The Prix de l'Arc de Triomphe winner Bluestocking, Rossa Ryan up. Photo by David Fitzgerald/Sportsfile
The sports staples provided lots to keep us occupied over the weekend. Gaelic, soccer and horse racing had fixtures at local, national and international levels. They brought a mixture of results, most good and some not-so-good.
The local GAA season is reaching a climax, championship matches in all grades coming on thick and fast. All grades are being covered from underage to senior, and it’s not all about boys and THE menfolk. Ladies are having their say, and at Ardee on Sunday, the game had its biggest day of the season.
DUNDALK DEBUTANTES MAKE THEIR MARK
The world’s greatest race of horses the Flat season was decided in Paris at the same time as St Patrick’s and St Kevin’s met in the senior ladies' final, and this, in the light of what we’re talking about, appropriately enough went to a ‘lady’.

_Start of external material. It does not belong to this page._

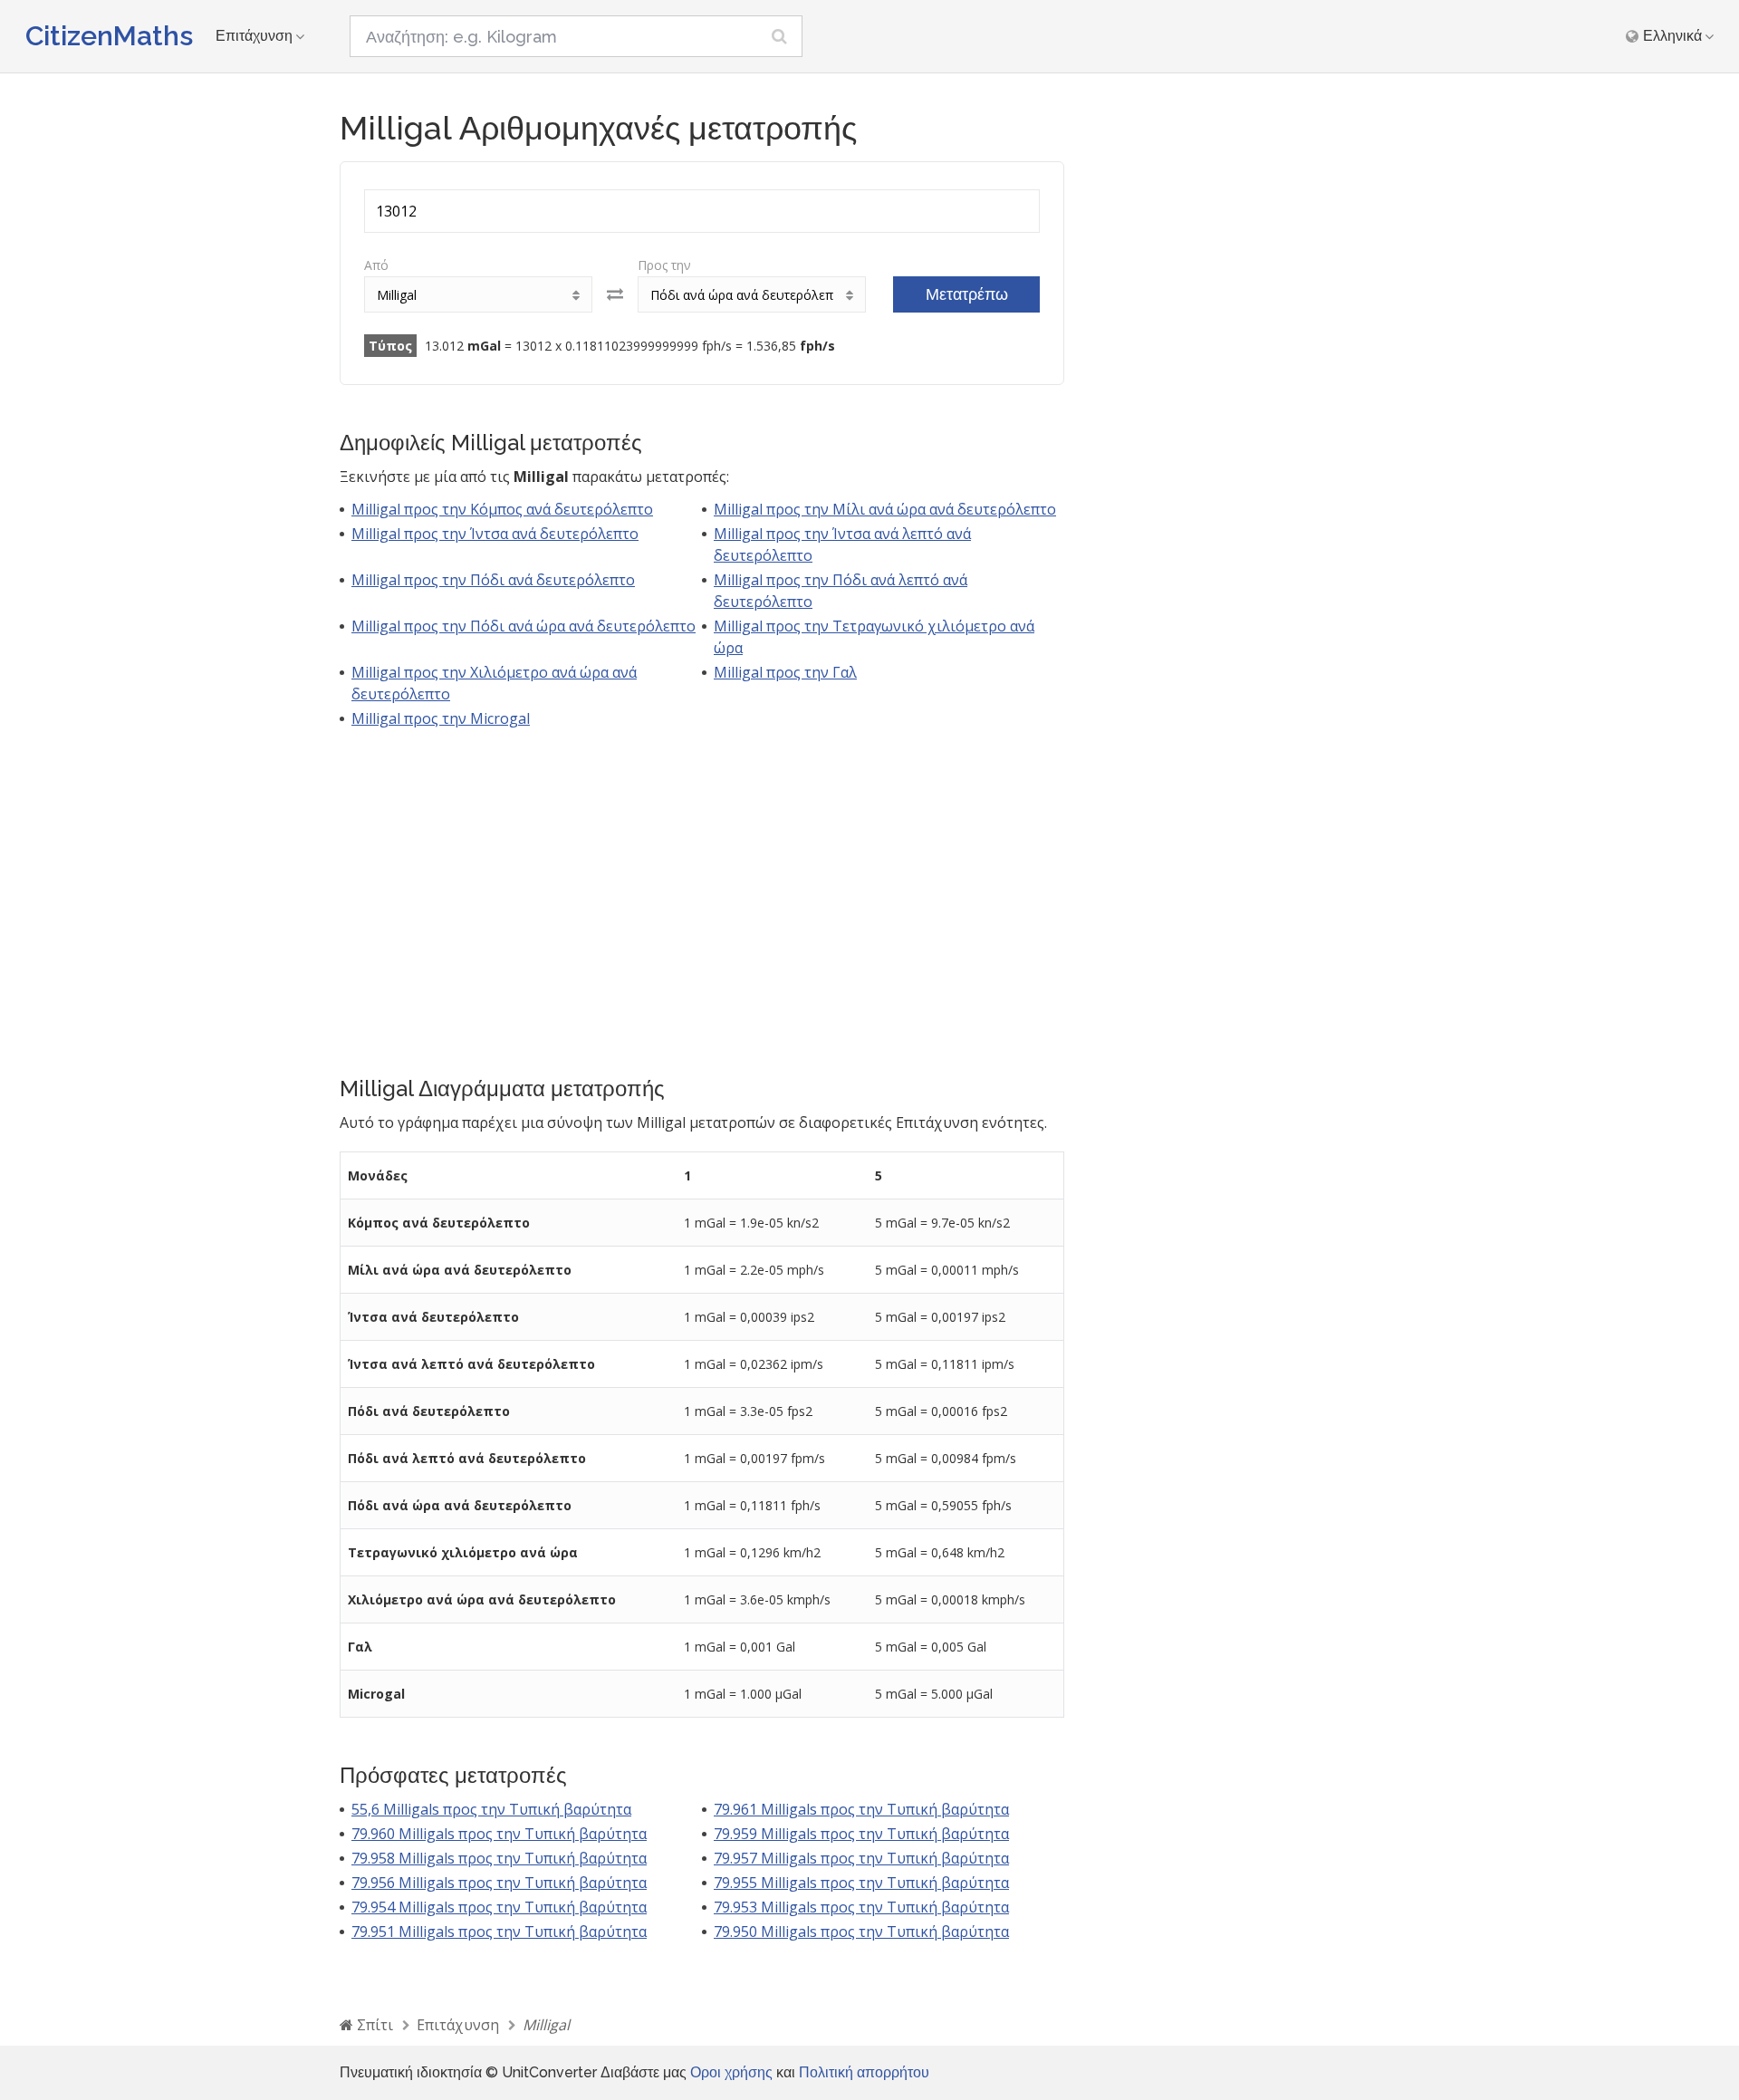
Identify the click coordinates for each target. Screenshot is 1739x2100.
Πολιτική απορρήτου (864, 2072)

The Prix de l'Arc de Triomphe is worth over €2 million in prize money, but winning it carries prestige that couldn’t be valued. The English-trained Bluestocking came home in front, to give Galway-born jockey, Rossa Ryan, the biggest triumph in his fledgling career.
It was at Dundalk where Ryan rode his first winner, six years ago. Not many could have known that on that Friday night, as the fresh-faced youngster made his way into the victory enclosure, that they were seeing a rider who would so early in his career score such a prestigious win, and almost certainly one day be champion jockey.
The prize money, €5,478, for the first race at Dundalk’s meeting last Friday night wouldn’t cover a racegoer’s exes for a weekend in Paris for the Arc meeting; but don’t think for one minute Knockbridge’s David Hoey and the others involved with the winner, Hero Of The Hour, didn’t derive as much satisfaction from their win as the owners of Bluestocking.
A well-backed 11/4 favourite, Hero Of The Hour, carrying red-and-white colours, which could be a nod to Hoey’s club team, St Bride’s – or maybe it’s Louth’s – won easily. The probability is the Meath-trained bay gelding will continue to be campaigned over the Dowdallshill circuit this winter.
Dundalk is also where local jockey, Shane Gray, kicked off his career. Now stationed in the north of England, the young man had his biggest win at Ascot on Saturday, steering Volterra home in a £92,000 major handicap. TV commentators were loud in their praise of the way Gray rode the heavily-supported to a very easy win.
ST PATRICK’S ON THE DOUBLE
St Patrick’s six-point win over St Kevin’s gave them the ladies’ title for the second successive year. It maintains the fine run the team has been on in recent times, with the intermediate championship in the bag from a few years ago.
This completed a good weekend for the Lordship-based Pat’s. On Saturday, their boys' minor team cause a major upset by beating St Mary’s in the minor championship semi-final. There were high hopes in Ardee that the under-17s could make it three in a row, having won the title last year and the year before that.
But while the champions gave it everything, it was a well-schooled Pat’s team that prevailed by two points in a game of outstanding quality. And now, who else should they take on in the final only neighbours, Cooley Kickhams, who had a very easy win in their semi-final? Like the senior final, this is a game with huge prospects.
DRAW DOES NOTHING TO EASE DUNDALK’S WORRIES
Reasonable as the result was, Dundalk’s Premier Division draw with Galway on Friday night has done nothing to ease fears for the club’s future. It will take a miracle of biblical proportions for the team to avoid ending up in the bottom spot, which, of course, brings with it automatic relegation.
But the prospect of playing in a lower division than the one the club dominated for so long in the last decade, winning title after title, pales in significance when compared with the precarious situation the club finds itself in. Supporters are anxiously waiting on news from ongoing negotiations.